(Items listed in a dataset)
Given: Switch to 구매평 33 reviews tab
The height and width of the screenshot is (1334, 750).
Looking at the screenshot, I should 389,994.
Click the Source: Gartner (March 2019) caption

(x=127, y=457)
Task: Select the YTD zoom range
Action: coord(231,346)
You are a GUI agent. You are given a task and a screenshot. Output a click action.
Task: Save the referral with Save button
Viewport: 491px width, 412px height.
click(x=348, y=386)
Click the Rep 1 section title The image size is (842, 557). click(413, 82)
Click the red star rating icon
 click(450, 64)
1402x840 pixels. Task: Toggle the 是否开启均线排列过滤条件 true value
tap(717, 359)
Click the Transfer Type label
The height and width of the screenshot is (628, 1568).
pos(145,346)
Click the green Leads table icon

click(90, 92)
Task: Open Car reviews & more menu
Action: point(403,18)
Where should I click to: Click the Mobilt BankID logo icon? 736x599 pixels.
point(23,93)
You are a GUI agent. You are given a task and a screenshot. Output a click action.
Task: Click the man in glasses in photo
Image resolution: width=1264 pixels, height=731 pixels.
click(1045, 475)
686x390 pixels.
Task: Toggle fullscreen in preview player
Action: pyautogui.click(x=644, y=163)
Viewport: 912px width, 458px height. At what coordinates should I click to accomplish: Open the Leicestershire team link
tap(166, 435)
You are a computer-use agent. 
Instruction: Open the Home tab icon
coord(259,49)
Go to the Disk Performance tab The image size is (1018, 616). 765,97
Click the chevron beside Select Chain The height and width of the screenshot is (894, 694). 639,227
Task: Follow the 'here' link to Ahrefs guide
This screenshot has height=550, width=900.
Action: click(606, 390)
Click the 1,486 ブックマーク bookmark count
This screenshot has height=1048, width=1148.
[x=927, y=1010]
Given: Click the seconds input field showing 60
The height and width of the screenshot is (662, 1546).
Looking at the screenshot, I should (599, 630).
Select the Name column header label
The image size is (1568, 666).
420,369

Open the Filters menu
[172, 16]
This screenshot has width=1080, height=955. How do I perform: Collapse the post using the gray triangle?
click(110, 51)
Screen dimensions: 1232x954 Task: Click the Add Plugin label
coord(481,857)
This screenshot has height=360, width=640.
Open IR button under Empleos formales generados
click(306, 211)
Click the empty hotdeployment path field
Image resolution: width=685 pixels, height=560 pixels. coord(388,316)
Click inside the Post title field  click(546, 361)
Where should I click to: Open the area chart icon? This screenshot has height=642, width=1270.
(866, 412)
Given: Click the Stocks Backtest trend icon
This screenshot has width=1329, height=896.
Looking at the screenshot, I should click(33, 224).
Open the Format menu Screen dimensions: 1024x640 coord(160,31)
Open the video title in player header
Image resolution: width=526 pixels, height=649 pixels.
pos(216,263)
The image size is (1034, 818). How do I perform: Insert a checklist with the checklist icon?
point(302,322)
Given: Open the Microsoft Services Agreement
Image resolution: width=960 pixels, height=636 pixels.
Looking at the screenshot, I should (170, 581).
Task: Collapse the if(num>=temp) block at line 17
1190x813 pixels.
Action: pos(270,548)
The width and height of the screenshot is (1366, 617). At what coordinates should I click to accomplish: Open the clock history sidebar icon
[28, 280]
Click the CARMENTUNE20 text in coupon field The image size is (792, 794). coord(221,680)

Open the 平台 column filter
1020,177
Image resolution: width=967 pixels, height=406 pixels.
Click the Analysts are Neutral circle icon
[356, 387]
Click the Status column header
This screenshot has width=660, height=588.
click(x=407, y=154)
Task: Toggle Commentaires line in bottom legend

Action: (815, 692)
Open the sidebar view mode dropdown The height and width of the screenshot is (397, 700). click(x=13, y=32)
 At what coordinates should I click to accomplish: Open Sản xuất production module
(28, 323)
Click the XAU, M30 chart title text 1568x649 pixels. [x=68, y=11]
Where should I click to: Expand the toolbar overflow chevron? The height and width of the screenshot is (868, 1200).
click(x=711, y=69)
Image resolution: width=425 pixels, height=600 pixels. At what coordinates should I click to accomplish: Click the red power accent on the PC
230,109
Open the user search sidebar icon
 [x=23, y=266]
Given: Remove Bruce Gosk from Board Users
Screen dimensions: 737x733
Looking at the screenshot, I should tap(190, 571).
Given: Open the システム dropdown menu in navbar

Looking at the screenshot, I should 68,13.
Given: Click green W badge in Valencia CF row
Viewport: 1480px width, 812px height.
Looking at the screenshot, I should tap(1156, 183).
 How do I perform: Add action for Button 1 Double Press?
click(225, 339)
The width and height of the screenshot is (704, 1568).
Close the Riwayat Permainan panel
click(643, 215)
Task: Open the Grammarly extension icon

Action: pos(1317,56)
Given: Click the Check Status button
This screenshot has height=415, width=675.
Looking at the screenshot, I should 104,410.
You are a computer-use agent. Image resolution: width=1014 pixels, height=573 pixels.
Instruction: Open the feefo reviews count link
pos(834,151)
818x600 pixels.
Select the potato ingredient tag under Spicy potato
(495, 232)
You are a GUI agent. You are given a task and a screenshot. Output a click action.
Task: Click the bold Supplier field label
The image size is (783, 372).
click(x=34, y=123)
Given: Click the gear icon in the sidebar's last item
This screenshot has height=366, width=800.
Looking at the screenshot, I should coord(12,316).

=== ABOUT THIS TASK ===
Each entry, from start to finish, must be restated exactly.

=== YOUR RESPONSE ===
Given: Switch to 구매평 33 reviews tab
The height and width of the screenshot is (1334, 750).
Looking at the screenshot, I should 389,994.
Click the Source: Gartner (March 2019) caption

(x=127, y=457)
Task: Select the YTD zoom range
Action: coord(231,346)
You are a GUI agent. You are given a task and a screenshot. Output a click action.
Task: Save the referral with Save button
Viewport: 491px width, 412px height.
click(x=348, y=386)
Click the Rep 1 section title The image size is (842, 557). click(413, 82)
Click the red star rating icon
 click(450, 64)
1402x840 pixels. Task: Toggle the 是否开启均线排列过滤条件 true value
tap(717, 359)
Click the Transfer Type label
The height and width of the screenshot is (628, 1568).
pos(145,346)
Click the green Leads table icon

click(90, 92)
Task: Open Car reviews & more menu
Action: point(403,18)
Where should I click to: Click the Mobilt BankID logo icon? 736x599 pixels.
point(23,93)
You are a GUI agent. You are given a task and a screenshot. Output a click action.
Task: Click the man in glasses in photo
Image resolution: width=1264 pixels, height=731 pixels.
click(1045, 475)
686x390 pixels.
Task: Toggle fullscreen in preview player
Action: pyautogui.click(x=644, y=163)
Viewport: 912px width, 458px height. At what coordinates should I click to accomplish: Open the Leicestershire team link
tap(166, 435)
You are a computer-use agent. 
Instruction: Open the Home tab icon
coord(259,49)
Go to the Disk Performance tab The image size is (1018, 616). 765,97
Click the chevron beside Select Chain The height and width of the screenshot is (894, 694). 639,227
Task: Follow the 'here' link to Ahrefs guide
This screenshot has height=550, width=900.
Action: click(606, 390)
Click the 1,486 ブックマーク bookmark count
This screenshot has height=1048, width=1148.
[x=927, y=1010]
Given: Click the seconds input field showing 60
The height and width of the screenshot is (662, 1546).
Looking at the screenshot, I should (599, 630).
Select the Name column header label
The image size is (1568, 666).
420,369

Open the Filters menu
[172, 16]
This screenshot has width=1080, height=955. How do I perform: Collapse the post using the gray triangle?
click(110, 51)
Screen dimensions: 1232x954 Task: Click the Add Plugin label
coord(481,857)
This screenshot has height=360, width=640.
Open IR button under Empleos formales generados
click(306, 211)
Click the empty hotdeployment path field
Image resolution: width=685 pixels, height=560 pixels. coord(388,316)
Click inside the Post title field  click(546, 361)
Where should I click to: Open the area chart icon? This screenshot has height=642, width=1270.
(866, 412)
Given: Click the Stocks Backtest trend icon
This screenshot has width=1329, height=896.
Looking at the screenshot, I should click(33, 224).
Open the Format menu Screen dimensions: 1024x640 coord(160,31)
Open the video title in player header
Image resolution: width=526 pixels, height=649 pixels.
pos(216,263)
The image size is (1034, 818). How do I perform: Insert a checklist with the checklist icon?
point(302,322)
Given: Open the Microsoft Services Agreement
Image resolution: width=960 pixels, height=636 pixels.
Looking at the screenshot, I should (170, 581).
Task: Collapse the if(num>=temp) block at line 17
1190x813 pixels.
Action: pos(270,548)
The width and height of the screenshot is (1366, 617). At what coordinates should I click to accomplish: Open the clock history sidebar icon
[28, 280]
Click the CARMENTUNE20 text in coupon field The image size is (792, 794). coord(221,680)

Open the 平台 column filter
1020,177
Image resolution: width=967 pixels, height=406 pixels.
Click the Analysts are Neutral circle icon
[356, 387]
Click the Status column header
This screenshot has width=660, height=588.
click(x=407, y=154)
Task: Toggle Commentaires line in bottom legend

Action: (815, 692)
Open the sidebar view mode dropdown The height and width of the screenshot is (397, 700). click(x=13, y=32)
 At what coordinates should I click to accomplish: Open Sản xuất production module
(28, 323)
Click the XAU, M30 chart title text 1568x649 pixels. [x=68, y=11]
Where should I click to: Expand the toolbar overflow chevron? The height and width of the screenshot is (868, 1200).
click(x=711, y=69)
Image resolution: width=425 pixels, height=600 pixels. At what coordinates should I click to accomplish: Click the red power accent on the PC
230,109
Open the user search sidebar icon
 [x=23, y=266]
Given: Remove Bruce Gosk from Board Users
Screen dimensions: 737x733
Looking at the screenshot, I should tap(190, 571).
Given: Open the システム dropdown menu in navbar

Looking at the screenshot, I should 68,13.
Given: Click green W badge in Valencia CF row
Viewport: 1480px width, 812px height.
Looking at the screenshot, I should tap(1156, 183).
 How do I perform: Add action for Button 1 Double Press?
click(225, 339)
The width and height of the screenshot is (704, 1568).
Close the Riwayat Permainan panel
click(643, 215)
Task: Open the Grammarly extension icon

Action: pos(1317,56)
Given: Click the Check Status button
This screenshot has height=415, width=675.
Looking at the screenshot, I should 104,410.
You are a computer-use agent. Image resolution: width=1014 pixels, height=573 pixels.
Instruction: Open the feefo reviews count link
pos(834,151)
818x600 pixels.
Select the potato ingredient tag under Spicy potato
(495, 232)
You are a GUI agent. You are given a task and a screenshot. Output a click action.
Task: Click the bold Supplier field label
The image size is (783, 372).
click(x=34, y=123)
Given: Click the gear icon in the sidebar's last item
This screenshot has height=366, width=800.
Looking at the screenshot, I should coord(12,316).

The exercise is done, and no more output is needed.